— Extract —
= = = = = = =

Homelessness was "one of the biggest issues, if not the biggest, this session," Senate President Wayne Niederhauser said Thursday after passage of Majority Whip Francis Gibson's keystone funding bill. Other successful legislation would bolster state funds for affordable housing and behavioral health and substance-abuse treatment, bar city programs that discourage renting to ex-convicts and request a study of child homelessness.

Gibson's HB441 would complete the state's role in financing three shelters that are counted upon to reduce demand for overall emergency beds by directing homeless people toward housing and services. The state has committed $27 million to the effort.

Longtime homeless advocate Pamela Atkinson said it was an "exciting" 45 days: "Our legislators seem to have grasped that there's a multiplicity of problems causing homelessness and there are a multiplicity of solutions."

This year's debates frequently invoked the 1,100-bed shelter at 210 S. Rio Grande St. in Salt Lake City, conjuring the lawlessness and chaos that spurred city, county and state leaders to rethink their homelessness approach in early 2015.

Those leaders heralded a surprise course change last month: Salt Lake City would host two shelters, not four, and Salt Lake County would site a third shelter by the end of March. They also set June 30, 2019, as what Hughes termed a "hard close date" for the shelter at 210 S. Rio Grande.

Salt Lake County Mayor Ben McAdams had previously opposed cementing that commitment until the demand for beds had been sufficiently reduced, but he said the session was a "historic success."

"Future generations will look back on what we did this session as an example of our entire state rallying together to help the most vulnerable among us."

Related legislation included:

HB36 (Rep. Becky Edwards, R-North Salt Lake) • Lawmakers approved $4 million to close a gap in rental units for low-income families estimated at more than 38,000. Among the bill's provisions are increased state income-tax credits for landlords and a loan fund for affordable housing developers.

= = = = = = =

— Material provided —
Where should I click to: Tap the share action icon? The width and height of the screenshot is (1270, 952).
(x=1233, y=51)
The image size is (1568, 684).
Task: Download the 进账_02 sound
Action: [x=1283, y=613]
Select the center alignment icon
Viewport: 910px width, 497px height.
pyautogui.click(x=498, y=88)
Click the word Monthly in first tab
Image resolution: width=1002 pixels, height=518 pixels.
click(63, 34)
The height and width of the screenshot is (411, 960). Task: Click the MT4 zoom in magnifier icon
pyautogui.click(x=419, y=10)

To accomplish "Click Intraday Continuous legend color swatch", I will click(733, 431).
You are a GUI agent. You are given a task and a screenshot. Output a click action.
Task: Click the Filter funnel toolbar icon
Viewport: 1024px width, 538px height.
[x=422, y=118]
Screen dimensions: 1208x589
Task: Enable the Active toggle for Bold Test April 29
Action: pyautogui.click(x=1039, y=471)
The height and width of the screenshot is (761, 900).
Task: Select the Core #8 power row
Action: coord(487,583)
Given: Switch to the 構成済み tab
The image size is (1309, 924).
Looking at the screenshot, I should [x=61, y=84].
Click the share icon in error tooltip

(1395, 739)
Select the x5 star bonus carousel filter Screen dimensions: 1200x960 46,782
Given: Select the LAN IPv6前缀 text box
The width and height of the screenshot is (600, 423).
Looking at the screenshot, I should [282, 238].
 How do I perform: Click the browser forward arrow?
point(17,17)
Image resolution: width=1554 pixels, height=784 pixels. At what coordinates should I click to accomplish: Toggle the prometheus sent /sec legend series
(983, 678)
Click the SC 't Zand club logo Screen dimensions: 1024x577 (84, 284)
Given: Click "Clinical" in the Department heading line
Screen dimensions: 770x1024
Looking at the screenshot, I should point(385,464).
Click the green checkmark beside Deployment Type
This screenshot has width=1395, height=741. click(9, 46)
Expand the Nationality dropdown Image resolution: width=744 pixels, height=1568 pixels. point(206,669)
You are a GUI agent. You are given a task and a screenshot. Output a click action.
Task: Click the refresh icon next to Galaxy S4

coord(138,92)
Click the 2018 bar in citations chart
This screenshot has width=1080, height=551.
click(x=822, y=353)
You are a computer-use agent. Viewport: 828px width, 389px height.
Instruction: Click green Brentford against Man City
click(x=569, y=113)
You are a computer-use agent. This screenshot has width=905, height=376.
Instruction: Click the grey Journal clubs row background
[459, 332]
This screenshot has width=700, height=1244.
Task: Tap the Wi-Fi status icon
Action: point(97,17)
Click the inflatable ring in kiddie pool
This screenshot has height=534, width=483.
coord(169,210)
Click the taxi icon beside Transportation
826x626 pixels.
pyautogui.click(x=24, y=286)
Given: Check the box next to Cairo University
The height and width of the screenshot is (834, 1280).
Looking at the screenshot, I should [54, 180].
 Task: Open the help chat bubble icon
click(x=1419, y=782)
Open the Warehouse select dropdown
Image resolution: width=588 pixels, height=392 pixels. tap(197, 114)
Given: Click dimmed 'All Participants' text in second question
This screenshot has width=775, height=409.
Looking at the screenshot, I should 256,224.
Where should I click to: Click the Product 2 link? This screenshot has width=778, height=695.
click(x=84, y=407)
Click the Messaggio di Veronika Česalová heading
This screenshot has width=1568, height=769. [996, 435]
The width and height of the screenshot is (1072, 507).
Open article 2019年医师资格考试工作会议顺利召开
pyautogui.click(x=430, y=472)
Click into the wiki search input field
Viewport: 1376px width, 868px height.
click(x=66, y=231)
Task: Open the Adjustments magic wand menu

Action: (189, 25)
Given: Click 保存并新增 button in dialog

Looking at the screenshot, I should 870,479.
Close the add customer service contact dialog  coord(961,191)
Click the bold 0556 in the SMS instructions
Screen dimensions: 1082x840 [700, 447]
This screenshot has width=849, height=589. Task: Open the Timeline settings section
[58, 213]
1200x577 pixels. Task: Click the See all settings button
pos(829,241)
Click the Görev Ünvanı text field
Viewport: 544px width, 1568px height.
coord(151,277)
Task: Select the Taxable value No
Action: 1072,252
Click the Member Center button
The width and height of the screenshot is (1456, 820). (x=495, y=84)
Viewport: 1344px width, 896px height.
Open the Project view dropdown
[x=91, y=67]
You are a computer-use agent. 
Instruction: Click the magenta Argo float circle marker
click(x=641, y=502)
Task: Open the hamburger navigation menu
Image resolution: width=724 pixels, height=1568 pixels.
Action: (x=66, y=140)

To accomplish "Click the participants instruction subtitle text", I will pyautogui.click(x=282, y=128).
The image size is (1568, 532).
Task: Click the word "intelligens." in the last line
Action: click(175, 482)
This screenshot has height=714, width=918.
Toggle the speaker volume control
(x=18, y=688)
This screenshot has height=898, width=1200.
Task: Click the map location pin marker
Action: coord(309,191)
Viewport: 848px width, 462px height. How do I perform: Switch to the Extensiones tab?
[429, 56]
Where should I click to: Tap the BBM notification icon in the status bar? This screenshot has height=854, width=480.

= = = = = = =

— Instruction —
In the article on homelessness legislation, what date was set as the "hard close date" for the shelter at 210 S. Rio Grande St.?

— Finished exercise —
June 30, 2019.